The allusion to the McDonald's restaurant chain is important to understand when it comes to a McMansion. The name suggests that, much like the hamburger chain's franchises, a McMansion could spring up anywhere at any time. Builders rarely consider factors such as local architectural traditions when contracted to build a house like this. A 5,000 square foot (465 square meter) McMansion with numerous gables and boxy additions could appear next to a traditional ranch-style home, creating a noticeable change in the neighborhood skyline.
Improvements in home building designs and techniques encouraged the popularity of McMansions among young professionals with growing families. For relatively the same price as a traditional two bedroom house, potential homeowners could have a spacious two-story McMansion built on a lot far from city life. Hundreds of planned communities with idyllic names such as "Pleasant Grove Estates" or "Hickory Hills Place" sprang up all over the United States, each offering lots and other amenities for buyers.
Proponents of the McMansion phenomenon say the homes feature a number of amenities previously considered unaffordable by middle and upper middle class families. Such houses are often prewired for advanced sound systems and home theaters. The kitchen space in a typical McMansion contains an abundance of workspace on granite counters, along with the latest appliances and storage concepts. The garage can often accommodate a two or even three car family, or can be converted into a workshop or recreational room.

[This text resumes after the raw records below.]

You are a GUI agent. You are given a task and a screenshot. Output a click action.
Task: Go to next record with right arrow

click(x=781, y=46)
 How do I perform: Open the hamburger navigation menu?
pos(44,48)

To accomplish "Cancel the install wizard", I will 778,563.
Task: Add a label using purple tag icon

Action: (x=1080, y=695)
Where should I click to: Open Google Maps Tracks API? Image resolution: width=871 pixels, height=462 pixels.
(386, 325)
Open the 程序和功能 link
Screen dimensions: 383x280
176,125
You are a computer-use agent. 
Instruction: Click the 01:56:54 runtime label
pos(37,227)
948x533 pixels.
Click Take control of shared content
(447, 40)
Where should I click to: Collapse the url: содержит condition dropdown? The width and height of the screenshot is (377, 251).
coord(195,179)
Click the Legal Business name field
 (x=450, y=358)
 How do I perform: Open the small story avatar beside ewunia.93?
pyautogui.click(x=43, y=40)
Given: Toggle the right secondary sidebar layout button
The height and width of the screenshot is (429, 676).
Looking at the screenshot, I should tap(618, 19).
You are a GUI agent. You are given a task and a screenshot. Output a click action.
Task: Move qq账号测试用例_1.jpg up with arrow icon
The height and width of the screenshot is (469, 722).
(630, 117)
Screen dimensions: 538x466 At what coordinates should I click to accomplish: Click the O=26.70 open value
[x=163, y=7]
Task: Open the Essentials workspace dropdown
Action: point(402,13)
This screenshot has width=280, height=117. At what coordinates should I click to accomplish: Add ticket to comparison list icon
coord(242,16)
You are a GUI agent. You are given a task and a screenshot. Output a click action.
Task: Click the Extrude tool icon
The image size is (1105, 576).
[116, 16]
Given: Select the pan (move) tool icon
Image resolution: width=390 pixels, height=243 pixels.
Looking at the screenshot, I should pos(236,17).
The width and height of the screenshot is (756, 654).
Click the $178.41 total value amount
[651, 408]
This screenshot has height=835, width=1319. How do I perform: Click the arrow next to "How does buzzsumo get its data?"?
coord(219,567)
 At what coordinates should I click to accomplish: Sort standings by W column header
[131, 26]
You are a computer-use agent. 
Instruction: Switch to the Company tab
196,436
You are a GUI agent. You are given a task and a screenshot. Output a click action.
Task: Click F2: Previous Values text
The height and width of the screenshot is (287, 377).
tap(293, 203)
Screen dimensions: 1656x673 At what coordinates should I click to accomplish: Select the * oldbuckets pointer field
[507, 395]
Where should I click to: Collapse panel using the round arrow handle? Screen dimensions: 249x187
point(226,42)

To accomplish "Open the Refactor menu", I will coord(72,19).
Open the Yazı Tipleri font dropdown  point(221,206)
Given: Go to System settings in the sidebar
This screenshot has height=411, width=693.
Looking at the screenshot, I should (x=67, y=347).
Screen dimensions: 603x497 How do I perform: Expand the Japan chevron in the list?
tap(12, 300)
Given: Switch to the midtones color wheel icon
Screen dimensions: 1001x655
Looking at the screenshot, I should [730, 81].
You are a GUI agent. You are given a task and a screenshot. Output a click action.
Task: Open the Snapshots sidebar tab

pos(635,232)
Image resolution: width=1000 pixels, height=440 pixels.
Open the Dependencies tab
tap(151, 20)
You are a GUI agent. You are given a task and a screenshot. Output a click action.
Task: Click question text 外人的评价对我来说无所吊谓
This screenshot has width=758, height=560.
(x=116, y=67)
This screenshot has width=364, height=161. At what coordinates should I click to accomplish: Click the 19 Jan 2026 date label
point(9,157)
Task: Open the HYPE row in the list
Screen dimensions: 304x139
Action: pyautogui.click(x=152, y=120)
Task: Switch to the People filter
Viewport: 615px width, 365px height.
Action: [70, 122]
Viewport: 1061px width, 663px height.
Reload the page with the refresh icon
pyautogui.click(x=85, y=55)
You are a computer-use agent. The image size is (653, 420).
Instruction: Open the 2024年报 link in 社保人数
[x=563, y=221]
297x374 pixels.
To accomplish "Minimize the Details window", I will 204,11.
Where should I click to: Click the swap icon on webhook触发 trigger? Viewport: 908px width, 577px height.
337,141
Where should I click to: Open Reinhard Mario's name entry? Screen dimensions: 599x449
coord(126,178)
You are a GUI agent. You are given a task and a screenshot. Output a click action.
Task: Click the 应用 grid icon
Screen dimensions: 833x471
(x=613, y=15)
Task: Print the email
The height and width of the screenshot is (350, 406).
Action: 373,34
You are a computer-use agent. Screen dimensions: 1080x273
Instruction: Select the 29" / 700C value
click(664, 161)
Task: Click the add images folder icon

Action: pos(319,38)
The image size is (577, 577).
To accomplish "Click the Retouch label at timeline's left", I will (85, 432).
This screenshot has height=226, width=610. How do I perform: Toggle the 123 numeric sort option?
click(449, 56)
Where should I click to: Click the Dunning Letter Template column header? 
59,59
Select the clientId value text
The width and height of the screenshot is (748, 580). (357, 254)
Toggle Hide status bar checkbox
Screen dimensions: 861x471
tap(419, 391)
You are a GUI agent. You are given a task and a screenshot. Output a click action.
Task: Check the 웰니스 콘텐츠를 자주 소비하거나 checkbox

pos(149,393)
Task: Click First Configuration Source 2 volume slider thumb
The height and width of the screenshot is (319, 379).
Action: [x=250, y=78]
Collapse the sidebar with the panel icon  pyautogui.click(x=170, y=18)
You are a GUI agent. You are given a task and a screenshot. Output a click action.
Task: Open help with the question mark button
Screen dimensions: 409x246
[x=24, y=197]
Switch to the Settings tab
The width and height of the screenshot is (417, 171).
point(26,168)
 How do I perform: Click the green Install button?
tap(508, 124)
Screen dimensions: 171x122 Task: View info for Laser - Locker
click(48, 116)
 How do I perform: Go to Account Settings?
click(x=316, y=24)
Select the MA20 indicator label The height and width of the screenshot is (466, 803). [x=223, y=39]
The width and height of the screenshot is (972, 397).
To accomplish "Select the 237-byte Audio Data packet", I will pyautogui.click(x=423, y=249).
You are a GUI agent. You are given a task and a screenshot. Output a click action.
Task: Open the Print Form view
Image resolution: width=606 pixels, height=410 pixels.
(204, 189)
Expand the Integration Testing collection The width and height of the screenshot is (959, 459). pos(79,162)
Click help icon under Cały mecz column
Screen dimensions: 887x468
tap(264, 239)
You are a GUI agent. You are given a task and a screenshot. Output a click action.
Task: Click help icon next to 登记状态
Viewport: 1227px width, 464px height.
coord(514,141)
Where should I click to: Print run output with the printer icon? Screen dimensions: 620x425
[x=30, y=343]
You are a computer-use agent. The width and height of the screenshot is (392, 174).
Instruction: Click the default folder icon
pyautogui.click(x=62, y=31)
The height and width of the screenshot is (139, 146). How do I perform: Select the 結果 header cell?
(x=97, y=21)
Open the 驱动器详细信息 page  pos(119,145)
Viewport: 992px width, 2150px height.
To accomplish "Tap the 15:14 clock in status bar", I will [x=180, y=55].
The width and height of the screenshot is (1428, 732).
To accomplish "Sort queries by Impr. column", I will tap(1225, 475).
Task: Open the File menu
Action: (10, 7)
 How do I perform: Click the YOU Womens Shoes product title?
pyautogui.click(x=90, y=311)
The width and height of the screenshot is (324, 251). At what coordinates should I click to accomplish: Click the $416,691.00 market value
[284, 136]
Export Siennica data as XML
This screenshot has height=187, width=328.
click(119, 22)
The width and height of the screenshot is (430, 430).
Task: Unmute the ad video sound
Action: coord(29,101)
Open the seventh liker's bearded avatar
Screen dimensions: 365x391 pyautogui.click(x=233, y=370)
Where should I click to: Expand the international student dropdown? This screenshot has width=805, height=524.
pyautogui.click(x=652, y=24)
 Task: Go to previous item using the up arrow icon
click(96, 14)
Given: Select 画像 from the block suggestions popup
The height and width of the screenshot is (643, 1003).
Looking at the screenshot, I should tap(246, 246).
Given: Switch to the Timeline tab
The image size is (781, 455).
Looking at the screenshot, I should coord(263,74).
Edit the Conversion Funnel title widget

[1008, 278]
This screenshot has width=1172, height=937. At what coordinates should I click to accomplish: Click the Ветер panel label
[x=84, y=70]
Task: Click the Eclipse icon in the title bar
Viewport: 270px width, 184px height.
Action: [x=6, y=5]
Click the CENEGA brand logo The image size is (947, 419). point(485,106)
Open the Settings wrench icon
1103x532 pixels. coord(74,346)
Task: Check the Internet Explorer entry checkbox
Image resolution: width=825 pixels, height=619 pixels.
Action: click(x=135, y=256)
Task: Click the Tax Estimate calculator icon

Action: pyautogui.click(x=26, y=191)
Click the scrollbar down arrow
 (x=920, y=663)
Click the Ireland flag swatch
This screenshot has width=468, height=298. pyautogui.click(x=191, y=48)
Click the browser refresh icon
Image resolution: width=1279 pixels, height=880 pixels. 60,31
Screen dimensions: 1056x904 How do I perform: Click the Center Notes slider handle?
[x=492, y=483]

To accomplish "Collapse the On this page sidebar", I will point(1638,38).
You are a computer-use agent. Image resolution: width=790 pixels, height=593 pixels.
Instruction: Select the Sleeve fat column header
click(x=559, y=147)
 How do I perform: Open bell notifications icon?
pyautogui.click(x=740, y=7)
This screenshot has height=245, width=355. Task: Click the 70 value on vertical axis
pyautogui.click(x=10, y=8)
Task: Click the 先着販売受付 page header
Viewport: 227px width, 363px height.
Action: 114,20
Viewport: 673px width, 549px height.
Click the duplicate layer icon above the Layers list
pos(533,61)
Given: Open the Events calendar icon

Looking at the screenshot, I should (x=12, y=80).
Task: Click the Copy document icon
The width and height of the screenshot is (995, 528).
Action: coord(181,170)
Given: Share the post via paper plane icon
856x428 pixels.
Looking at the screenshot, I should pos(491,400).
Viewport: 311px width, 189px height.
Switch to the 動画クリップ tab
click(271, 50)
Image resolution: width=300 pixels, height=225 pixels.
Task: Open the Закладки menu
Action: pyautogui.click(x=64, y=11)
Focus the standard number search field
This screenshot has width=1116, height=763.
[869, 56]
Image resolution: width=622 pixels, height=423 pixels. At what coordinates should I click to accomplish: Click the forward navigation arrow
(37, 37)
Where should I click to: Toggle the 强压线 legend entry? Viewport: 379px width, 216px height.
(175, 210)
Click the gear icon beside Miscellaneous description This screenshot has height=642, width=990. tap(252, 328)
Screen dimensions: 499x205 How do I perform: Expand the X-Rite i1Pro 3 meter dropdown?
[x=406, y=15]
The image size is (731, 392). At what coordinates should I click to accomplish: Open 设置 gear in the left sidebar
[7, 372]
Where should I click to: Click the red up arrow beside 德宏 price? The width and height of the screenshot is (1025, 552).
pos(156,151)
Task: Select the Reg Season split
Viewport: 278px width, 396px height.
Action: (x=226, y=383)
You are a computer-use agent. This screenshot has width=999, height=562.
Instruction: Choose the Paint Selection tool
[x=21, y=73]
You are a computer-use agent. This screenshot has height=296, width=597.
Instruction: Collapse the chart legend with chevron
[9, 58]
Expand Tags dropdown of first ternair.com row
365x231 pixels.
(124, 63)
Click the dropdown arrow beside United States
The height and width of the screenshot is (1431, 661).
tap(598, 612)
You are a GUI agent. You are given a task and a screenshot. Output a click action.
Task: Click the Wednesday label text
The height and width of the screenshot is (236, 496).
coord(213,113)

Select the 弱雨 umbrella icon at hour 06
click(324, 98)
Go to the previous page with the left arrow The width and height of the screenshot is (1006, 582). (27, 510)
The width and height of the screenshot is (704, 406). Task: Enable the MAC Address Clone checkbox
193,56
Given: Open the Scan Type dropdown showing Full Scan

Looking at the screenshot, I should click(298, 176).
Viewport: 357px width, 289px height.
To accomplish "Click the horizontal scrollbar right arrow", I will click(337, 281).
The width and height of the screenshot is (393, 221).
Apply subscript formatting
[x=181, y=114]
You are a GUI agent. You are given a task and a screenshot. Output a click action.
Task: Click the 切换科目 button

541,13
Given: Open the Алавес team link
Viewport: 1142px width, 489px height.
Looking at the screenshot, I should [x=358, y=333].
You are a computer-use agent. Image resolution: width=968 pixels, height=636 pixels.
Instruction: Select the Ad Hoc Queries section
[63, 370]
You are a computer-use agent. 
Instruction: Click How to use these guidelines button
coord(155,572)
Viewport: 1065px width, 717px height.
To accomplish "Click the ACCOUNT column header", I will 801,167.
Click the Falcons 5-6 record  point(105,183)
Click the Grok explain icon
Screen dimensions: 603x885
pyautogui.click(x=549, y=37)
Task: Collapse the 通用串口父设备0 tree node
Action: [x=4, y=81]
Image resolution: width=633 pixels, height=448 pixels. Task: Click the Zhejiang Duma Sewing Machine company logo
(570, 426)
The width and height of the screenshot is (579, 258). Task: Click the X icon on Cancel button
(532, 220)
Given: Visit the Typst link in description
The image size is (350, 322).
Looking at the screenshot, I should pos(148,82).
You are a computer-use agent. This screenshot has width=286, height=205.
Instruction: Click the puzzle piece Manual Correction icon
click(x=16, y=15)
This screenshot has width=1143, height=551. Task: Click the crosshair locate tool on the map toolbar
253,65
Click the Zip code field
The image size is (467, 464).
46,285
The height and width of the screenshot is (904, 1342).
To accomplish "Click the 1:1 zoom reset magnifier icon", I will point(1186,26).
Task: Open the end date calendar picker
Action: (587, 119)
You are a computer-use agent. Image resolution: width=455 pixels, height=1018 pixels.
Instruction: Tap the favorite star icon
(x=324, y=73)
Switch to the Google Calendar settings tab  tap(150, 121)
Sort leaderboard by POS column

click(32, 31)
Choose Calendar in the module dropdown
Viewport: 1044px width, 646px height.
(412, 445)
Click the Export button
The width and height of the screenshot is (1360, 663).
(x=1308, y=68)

Critics of the McMansion craze say the homes often come across as ostentatious and antiseptic. The similarity in design often means that there is nothing to distinguish one from another architecturally. While the floor plans may call for large, open great rooms or a generous supply of windows, the heating and cooling demands can be considerable. Builders may not orient a McMansion to take advantage of the sun's natural arc, for example. It may also be difficult to use the open space in a typical McMansion for any real purpose, such as creating additional bedrooms or a home office.
Some have called a McMansion the architectural equivalent of the gas-guzzling sports utility vehicle, or SUV. The owner of a McMansion may consider additional utility expenses to be the negligible cost of owning a status symbol. Critics of this mindset, however, consider the homes to be more ostentatious than practical, with functional rooms rearranged for maximum aesthetic value instead of convenience or practicality.